Election Results and Trends
Federal Deputy Elections
In the 2nd federal electoral district of Campeche, elections for a single deputy to the Chamber of Deputies occur every three years under the principle of relative majority, with the candidate receiving the most votes declared the winner. The district, encompassing municipalities such as Ciudad del Carmen and surrounding areas, has seen competitive races influenced by state-level politics, where the Institutional Revolutionary Party (PRI) historically dominated until the rise of newer coalitions in the late 2010s. In the June 1, 2018, federal elections, Irasema del Carmen Buenfil Díaz was elected as the federal deputy for the LXIV Legislature (2018–2021), representing the Social Encounter Party (PES), which formed part of the Juntos Haremos Historia coalition alongside Morena and others.17 This outcome reflected a shift away from PRI control in the district, aligning with Morena's national surge under President Andrés Manuel López Obrador.
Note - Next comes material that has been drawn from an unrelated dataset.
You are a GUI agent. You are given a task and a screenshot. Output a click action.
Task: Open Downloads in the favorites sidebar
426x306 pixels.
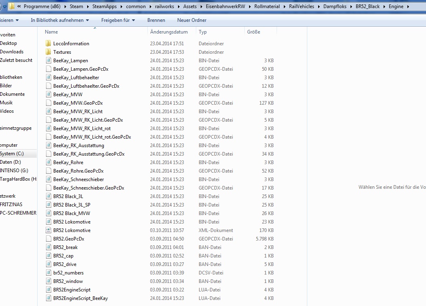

Buenfil Díaz served until August 31, 2021. The subsequent election on June 6, 2021, resulted in María Sierra Damián of Morena being elected for the LXV Legislature (2021–2024).22 Sierra Damián, born in 1947, focused on local issues during her term, continuing the momentum of left-leaning parties in Campeche's federal representation. Voter participation in these mid-term elections typically mirrors national trends, with turnout around 50–60% in the state, though specific district-level irregularities have occasionally prompted post-election challenges via the Federal Electoral Tribunal.23
| Legislature | Election Date | Elected Deputy | Party/Coalition |
|---|---|---|---|
| LXIV (2018–2021) | June 1, 2018 | Irasema del Carmen Buenfil Díaz | PES (Juntos Haremos Historia)17 |
| LXV (2021–2024) | June 6, 2021 | María Sierra Damián | Morena22 |
| LXVI (2024–2027) | June 2, 2024 | Gabriela del Carmen Basto González | Morena (Sigamos Haciendo Historia)24 |
These results indicate a trend toward Morena and its allies since 2018, displacing the PRI's long-standing influence in Campeche's federal districts, though local factors like oil industry ties in Ciudad del Carmen continue to shape voter preferences. The 2024 election reinforced this trend, with Morena's candidate securing victory.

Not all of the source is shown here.